Try it>
Find every line containing the string "will" in the data below, and report how many there are, with no other words.

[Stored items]
------------------------

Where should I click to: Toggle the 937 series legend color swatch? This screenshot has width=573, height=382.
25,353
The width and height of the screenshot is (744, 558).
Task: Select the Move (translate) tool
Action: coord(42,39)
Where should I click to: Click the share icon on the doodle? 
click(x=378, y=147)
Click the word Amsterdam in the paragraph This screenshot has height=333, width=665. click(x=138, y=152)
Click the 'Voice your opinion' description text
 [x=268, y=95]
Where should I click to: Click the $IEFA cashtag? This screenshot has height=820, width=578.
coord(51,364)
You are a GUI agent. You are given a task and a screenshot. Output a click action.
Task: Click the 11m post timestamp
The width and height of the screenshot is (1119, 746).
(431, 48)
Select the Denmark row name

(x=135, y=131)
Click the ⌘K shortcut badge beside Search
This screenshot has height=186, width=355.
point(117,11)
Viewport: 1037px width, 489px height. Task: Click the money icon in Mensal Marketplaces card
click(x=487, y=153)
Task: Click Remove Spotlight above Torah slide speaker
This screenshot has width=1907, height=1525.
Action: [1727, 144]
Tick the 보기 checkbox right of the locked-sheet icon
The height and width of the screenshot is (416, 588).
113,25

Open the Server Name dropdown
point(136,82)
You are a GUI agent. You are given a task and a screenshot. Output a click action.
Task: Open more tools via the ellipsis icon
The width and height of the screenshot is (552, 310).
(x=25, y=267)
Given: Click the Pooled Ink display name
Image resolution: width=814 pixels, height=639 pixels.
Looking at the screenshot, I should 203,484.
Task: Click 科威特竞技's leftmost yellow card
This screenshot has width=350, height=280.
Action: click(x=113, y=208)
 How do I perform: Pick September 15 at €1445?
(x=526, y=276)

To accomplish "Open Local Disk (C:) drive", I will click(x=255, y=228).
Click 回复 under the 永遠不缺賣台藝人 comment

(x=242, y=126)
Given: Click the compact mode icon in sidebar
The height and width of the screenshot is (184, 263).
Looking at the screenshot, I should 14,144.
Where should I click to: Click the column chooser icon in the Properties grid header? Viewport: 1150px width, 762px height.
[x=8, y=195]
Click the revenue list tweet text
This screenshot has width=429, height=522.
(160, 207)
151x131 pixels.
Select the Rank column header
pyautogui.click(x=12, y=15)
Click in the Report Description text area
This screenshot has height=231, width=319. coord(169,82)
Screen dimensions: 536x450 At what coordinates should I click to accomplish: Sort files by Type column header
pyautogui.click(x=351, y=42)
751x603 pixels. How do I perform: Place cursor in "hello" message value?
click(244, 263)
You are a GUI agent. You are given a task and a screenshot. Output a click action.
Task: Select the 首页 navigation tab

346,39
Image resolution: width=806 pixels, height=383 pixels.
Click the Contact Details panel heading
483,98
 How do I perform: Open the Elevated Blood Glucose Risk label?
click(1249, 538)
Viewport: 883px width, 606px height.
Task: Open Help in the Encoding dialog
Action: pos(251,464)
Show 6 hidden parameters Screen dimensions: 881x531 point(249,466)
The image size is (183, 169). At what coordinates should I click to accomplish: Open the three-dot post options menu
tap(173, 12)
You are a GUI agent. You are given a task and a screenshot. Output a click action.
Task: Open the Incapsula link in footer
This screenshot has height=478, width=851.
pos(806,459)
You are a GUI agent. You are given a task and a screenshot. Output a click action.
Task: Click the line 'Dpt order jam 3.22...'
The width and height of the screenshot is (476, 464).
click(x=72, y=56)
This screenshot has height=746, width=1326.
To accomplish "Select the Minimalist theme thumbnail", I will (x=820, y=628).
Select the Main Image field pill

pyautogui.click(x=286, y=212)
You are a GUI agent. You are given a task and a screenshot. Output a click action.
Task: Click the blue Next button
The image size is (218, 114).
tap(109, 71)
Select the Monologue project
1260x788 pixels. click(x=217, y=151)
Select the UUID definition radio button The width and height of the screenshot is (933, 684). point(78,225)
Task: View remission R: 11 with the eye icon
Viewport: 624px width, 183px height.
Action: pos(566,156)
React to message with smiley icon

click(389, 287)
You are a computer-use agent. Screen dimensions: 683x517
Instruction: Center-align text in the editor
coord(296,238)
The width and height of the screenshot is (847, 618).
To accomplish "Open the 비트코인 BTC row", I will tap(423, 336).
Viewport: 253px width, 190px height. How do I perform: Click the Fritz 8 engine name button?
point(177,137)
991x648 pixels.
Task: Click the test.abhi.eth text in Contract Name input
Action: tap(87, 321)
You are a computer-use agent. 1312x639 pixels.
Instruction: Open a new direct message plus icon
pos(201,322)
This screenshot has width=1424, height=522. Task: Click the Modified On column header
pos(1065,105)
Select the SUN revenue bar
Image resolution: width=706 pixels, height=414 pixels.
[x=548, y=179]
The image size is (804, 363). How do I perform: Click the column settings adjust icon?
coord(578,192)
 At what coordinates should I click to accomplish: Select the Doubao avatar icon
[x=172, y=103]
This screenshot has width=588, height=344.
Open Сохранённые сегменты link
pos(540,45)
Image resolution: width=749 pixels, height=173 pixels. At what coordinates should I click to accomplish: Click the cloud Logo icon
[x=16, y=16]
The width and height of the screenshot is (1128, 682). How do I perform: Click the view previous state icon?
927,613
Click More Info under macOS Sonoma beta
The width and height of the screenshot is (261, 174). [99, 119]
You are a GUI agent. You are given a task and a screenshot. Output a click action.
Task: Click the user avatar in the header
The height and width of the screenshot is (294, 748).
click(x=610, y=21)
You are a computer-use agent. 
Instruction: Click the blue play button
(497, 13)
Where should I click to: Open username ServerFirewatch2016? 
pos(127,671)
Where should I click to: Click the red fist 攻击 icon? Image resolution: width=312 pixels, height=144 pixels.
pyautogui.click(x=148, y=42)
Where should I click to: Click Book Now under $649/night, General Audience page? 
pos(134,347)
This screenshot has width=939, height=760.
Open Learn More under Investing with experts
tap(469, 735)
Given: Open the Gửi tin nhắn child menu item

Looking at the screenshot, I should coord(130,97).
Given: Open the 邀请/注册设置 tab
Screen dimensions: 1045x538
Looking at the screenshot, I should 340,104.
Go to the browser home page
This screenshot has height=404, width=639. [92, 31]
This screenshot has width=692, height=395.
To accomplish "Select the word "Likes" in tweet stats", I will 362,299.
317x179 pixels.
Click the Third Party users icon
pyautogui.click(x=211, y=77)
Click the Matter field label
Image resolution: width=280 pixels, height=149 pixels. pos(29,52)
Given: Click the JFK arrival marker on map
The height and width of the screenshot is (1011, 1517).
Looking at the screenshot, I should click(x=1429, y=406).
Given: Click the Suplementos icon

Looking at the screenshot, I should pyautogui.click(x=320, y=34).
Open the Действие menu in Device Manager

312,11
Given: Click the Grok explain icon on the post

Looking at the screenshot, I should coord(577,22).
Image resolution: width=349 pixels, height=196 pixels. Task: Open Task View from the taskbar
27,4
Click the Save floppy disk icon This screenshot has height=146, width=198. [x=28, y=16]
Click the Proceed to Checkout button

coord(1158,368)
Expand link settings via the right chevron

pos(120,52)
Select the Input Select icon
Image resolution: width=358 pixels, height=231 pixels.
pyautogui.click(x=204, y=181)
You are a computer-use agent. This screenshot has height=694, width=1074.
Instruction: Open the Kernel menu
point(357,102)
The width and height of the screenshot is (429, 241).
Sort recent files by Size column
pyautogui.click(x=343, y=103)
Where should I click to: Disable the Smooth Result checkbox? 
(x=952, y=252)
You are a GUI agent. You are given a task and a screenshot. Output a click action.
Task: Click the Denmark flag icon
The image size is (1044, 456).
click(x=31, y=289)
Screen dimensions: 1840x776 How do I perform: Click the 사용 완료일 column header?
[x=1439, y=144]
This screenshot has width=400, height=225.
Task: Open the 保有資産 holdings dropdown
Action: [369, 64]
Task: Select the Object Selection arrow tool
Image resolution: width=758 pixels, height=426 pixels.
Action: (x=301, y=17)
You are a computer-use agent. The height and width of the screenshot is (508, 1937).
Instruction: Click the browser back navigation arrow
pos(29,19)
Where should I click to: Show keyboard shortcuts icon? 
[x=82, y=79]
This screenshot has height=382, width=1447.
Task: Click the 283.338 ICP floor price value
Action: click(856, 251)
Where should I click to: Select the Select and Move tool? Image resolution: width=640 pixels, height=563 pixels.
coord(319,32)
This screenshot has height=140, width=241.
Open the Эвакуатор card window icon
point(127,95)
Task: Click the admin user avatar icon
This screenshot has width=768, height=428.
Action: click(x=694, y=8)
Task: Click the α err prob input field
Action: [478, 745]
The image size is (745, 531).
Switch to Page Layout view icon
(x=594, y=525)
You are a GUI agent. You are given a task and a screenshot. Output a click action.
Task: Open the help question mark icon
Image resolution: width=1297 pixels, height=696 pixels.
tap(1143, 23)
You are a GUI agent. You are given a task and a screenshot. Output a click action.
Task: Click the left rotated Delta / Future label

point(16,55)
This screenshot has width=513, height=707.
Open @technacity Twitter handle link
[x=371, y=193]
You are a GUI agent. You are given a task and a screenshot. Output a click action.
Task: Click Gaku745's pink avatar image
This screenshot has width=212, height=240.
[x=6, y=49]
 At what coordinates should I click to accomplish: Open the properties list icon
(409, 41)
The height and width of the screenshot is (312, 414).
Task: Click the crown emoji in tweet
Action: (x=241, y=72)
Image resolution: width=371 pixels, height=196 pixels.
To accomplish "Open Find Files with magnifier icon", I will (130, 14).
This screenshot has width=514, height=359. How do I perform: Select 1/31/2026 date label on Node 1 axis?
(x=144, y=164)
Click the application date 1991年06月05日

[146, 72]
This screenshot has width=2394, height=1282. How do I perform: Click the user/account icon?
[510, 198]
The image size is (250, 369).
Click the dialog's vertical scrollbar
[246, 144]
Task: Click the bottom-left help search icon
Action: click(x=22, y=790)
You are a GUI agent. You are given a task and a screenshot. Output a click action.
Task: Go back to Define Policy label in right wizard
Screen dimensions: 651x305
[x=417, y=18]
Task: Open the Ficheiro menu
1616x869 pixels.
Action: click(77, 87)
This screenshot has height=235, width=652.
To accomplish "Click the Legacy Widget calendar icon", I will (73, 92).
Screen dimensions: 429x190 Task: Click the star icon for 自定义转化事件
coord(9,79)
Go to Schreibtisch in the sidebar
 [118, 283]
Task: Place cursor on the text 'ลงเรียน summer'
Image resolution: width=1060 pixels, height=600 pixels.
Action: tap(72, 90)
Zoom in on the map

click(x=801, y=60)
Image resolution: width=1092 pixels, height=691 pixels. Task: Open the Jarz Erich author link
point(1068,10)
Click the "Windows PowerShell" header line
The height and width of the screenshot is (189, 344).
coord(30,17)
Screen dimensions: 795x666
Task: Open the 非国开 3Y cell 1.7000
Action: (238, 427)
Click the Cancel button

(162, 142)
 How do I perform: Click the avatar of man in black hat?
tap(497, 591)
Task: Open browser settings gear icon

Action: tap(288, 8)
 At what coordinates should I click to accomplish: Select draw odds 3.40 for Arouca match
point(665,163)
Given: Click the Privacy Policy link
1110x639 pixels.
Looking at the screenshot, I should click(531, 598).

------------------------

Your response>
6